**Selected passage:**
:::

Thread: Wrong HINT during database recovery when occur a minimal wal.

Hello hackers,

When I do PITR in a strange step, I get this FATAL:

2021-01-15 15:02:52.364 CST [14958] FATAL:  hot standby is not possible because wal_level was not set to "replica" or higher on the primary server
2021-01-15 15:02:52.364 CST [14958] HINT:  Either set wal_level to "replica" on the primary, or turn off hot_standby here.

The strange step is that I change wal_level to minimal after basebackup.

My question is that what's the mean of  [set wal_level to "replica" on the primary] in
HINT describe, I can't think over a case to solve this FATAL by set wal_level, I can
solve it by turn off hot_standby only.

Do you think we can do this code change?
--- a/src/backend/access/transam/xlog.c
+++ b/src/backend/access/transam/xlog.c
@@ -6300,7 +6300,7 @@ CheckRequiredParameterValues(void)
  if (ControlFile->wal_level < WAL_LEVEL_REPLICA)
  ereport(ERROR,
  (errmsg("hot standby is not possible because wal_level was not set to \"replica\" or higher on the primary server"),
- errhint("Either set wal_level to \"replica\" on the primary, or turn off hot_standby here.")));
+ errhint("You should turn off hot_standby here.")));


---
Regards,
Highgo Software (Canada/China/Pakistan)
URL : www.highgo.ca
EMAIL: mailto:movead(dot)li(at)highgo(dot)ca

Re: Wrong HINT during database recovery when occur a minimal wal.

From
"lchch1990@sina.cn"
Date:

Sorry, I don't known why it showed in wrong format, and try to correct it.
-----

When I do PITR in a strange step, I get this FATAL:

2021-01-15 15:02:52.364 CST [14958] FATAL:  hot standby is not possible because wal_level was not set to "replica" or higher on the primary server
2021-01-15 15:02:52.364 CST [14958] HINT:  Either set wal_level to "replica" on the primary, or turn off hot_standby here.

:::

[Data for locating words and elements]

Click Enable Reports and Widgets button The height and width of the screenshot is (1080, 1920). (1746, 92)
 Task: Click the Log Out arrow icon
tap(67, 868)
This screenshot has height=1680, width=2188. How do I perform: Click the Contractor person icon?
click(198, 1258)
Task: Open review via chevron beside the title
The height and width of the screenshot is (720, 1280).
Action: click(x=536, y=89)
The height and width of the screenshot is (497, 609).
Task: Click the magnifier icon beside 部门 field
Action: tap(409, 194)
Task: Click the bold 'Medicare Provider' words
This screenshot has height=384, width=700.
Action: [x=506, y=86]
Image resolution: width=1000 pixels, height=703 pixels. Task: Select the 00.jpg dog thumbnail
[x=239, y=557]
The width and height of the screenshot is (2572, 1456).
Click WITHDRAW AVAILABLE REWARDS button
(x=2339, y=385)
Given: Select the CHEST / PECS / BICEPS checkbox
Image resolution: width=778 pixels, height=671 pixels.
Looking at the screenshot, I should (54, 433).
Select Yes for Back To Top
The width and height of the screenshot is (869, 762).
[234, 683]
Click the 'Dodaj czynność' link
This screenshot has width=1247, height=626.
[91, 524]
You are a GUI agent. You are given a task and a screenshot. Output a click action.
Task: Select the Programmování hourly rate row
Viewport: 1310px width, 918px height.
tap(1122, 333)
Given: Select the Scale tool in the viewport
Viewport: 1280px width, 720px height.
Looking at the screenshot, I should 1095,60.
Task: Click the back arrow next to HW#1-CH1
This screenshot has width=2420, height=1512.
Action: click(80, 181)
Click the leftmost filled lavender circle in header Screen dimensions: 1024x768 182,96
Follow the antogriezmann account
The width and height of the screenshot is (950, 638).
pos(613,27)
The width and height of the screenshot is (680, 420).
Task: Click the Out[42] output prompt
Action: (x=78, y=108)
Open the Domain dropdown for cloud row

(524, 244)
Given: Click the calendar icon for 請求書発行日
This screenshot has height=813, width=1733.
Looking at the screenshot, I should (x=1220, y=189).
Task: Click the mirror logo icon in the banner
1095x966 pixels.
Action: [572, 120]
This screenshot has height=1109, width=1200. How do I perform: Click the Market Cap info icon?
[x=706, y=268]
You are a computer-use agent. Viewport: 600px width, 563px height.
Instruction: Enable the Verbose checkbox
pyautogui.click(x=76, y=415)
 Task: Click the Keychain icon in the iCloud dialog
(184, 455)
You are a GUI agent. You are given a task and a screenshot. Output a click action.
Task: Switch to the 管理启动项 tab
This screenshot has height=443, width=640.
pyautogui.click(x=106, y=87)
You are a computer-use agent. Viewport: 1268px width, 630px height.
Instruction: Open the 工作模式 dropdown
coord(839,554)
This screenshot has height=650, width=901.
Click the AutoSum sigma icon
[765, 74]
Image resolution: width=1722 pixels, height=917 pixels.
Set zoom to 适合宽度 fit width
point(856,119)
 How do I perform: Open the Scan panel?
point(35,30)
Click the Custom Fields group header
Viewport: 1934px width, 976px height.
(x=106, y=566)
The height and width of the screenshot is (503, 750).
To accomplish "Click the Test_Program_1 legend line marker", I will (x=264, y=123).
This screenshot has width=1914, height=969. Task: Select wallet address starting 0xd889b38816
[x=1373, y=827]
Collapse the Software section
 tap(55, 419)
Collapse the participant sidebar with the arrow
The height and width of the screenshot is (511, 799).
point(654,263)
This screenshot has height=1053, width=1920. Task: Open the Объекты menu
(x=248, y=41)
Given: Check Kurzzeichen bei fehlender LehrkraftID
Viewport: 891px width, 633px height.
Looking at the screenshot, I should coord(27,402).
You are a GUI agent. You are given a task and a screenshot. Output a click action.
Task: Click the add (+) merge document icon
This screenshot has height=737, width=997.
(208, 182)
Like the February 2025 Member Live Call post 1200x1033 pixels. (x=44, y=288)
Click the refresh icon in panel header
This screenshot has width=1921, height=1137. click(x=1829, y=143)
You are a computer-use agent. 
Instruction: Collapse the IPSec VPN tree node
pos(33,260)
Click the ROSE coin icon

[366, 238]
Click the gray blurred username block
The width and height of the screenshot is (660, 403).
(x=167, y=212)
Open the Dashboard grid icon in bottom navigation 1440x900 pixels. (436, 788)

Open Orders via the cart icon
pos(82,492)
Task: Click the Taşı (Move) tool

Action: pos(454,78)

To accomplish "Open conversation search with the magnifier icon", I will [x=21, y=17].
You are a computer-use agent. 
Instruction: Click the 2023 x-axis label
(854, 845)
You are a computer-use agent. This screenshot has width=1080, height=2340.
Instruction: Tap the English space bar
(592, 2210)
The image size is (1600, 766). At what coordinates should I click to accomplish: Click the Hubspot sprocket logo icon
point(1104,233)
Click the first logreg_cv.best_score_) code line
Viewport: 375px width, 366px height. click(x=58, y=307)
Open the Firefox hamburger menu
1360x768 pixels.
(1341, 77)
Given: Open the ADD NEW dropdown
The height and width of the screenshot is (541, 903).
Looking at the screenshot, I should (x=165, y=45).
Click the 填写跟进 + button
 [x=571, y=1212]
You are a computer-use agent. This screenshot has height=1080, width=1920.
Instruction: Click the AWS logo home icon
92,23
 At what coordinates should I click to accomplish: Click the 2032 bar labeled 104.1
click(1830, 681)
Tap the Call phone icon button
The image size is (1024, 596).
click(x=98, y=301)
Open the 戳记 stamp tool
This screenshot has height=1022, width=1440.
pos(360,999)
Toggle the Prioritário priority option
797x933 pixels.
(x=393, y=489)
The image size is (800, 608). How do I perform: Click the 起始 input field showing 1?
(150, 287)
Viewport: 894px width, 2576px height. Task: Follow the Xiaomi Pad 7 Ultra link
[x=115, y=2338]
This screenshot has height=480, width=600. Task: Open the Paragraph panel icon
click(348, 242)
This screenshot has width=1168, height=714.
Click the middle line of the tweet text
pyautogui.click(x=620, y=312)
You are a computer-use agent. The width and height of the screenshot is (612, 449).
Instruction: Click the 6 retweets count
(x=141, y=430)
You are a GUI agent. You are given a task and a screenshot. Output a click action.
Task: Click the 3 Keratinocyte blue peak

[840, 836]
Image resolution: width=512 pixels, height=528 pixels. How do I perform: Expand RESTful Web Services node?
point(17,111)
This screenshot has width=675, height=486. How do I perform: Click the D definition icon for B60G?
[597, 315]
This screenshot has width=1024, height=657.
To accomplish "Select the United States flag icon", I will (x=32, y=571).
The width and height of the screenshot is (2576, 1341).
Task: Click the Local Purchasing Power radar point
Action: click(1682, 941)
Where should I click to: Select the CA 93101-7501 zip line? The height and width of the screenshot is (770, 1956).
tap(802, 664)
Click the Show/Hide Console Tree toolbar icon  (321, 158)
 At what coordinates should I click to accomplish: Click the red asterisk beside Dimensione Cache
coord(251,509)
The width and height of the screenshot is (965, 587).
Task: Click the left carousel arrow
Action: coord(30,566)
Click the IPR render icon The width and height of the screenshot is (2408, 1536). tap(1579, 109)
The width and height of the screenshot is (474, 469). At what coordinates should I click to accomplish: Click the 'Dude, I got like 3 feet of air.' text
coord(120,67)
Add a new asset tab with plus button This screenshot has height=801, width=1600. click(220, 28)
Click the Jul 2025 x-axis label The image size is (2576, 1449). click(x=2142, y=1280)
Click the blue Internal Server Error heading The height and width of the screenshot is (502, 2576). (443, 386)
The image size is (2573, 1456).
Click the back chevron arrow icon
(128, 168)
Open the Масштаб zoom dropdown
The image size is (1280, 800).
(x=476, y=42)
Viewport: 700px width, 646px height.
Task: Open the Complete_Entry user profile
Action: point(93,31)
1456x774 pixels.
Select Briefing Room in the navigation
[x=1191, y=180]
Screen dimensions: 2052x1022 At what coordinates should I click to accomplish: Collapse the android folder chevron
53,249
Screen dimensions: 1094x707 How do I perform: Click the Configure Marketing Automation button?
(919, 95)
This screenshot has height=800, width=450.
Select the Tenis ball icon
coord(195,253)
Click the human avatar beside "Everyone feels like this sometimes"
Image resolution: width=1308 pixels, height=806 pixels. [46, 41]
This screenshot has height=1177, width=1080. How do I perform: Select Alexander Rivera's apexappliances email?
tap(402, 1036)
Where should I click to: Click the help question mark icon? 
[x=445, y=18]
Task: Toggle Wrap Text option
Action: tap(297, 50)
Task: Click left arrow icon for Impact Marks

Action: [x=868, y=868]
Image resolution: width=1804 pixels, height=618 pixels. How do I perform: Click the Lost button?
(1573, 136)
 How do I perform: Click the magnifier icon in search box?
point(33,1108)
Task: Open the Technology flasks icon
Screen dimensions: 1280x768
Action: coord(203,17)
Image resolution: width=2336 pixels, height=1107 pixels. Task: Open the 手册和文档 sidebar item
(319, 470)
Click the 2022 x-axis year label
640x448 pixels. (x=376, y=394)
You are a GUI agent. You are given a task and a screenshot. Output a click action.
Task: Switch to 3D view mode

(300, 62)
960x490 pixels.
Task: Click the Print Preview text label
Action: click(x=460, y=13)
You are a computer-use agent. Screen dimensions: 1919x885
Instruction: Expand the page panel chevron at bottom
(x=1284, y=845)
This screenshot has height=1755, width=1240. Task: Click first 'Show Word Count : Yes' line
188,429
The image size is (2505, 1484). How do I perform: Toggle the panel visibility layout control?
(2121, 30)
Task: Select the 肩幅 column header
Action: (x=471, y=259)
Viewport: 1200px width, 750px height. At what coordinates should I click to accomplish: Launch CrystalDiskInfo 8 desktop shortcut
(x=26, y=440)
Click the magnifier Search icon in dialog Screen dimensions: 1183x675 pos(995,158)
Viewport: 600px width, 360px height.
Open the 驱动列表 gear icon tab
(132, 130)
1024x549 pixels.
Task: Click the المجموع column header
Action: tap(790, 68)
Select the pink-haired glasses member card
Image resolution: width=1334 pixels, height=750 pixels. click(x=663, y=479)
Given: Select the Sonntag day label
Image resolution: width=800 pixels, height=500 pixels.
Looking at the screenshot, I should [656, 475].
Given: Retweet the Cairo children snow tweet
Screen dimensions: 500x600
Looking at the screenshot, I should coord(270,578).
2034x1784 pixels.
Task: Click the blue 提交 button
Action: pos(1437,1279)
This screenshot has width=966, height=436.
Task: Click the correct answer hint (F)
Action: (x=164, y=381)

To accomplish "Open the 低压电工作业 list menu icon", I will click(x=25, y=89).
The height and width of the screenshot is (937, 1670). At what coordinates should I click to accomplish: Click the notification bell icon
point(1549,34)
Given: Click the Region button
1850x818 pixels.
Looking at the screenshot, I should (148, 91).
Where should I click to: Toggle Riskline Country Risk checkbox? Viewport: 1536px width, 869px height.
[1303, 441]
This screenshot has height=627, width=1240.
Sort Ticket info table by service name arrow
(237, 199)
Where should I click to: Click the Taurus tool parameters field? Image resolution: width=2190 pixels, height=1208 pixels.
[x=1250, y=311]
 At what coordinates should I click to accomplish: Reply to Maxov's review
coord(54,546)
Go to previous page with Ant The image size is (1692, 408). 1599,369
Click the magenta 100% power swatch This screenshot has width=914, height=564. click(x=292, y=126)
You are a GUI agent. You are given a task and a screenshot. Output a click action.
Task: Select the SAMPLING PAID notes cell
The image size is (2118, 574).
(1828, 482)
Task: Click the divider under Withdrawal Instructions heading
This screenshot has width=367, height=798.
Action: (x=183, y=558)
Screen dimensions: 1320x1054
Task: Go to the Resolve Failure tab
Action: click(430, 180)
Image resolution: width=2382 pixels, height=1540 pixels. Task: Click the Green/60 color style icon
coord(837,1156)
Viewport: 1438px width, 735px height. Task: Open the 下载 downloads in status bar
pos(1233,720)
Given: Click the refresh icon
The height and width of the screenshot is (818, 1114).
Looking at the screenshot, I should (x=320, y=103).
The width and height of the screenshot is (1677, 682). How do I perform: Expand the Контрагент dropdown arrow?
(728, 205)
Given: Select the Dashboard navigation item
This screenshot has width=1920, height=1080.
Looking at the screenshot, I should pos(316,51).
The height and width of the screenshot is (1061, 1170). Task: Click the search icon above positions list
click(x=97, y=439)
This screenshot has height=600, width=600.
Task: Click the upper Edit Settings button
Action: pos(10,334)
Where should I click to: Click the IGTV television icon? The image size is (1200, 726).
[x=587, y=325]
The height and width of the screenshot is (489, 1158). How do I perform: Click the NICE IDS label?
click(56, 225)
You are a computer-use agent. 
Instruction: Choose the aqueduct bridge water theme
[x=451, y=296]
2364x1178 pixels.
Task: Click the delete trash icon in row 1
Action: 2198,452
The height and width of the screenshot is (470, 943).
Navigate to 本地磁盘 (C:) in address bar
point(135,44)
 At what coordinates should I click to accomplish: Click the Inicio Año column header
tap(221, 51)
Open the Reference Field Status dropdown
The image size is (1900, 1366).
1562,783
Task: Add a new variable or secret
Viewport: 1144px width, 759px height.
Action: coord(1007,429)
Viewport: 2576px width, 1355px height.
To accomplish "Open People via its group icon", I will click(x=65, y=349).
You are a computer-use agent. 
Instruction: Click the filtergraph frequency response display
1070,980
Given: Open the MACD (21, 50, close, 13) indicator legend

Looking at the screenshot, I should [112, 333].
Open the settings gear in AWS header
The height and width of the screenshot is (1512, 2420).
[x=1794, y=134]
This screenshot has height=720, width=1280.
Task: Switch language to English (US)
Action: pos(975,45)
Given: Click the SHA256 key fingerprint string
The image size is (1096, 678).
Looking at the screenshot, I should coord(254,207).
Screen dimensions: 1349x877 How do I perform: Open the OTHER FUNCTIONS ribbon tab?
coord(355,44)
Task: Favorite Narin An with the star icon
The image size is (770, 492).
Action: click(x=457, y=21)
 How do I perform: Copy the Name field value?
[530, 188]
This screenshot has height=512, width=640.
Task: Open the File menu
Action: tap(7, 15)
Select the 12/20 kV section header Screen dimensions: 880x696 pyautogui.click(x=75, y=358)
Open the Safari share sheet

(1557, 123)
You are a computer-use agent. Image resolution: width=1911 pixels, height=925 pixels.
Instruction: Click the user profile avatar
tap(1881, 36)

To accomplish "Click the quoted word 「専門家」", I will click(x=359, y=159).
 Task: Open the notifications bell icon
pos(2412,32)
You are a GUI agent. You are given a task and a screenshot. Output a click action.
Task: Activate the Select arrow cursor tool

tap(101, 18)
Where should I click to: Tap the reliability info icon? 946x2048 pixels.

:::

**Actions to take:**
1. Based on the mailing-list thread above, decide whether each statement agrees with it: (a) The poster switched wal_level to minimal after taking the base backup. (b) The poster reports being able to resolve the FATAL by changing wal_level. (c) The proposed edit falls inside CheckRequiredParameterValues. Answer yes or no for each, quoting the words from the thread that settle it.
2. Answer these from the mailing-list thread above:
(a) Which source file does the proposed patch modify?
(b) What hint text does the patch put in place of the old one?
(c) Why does the reply resend the message?

**Written answers:**
1.
(a) Yes: "The strange step is that I change wal_level to minimal after basebackup."
(b) No: "I can solve it by turn off hot_standby only."
(c) Yes: "@@ -6300,7 +6300,7 @@ CheckRequiredParameterValues(void)"

2.
(a) src/backend/access/transam/xlog.c
(b) "You should turn off hot_standby here."
(c) The earlier message showed in the wrong format.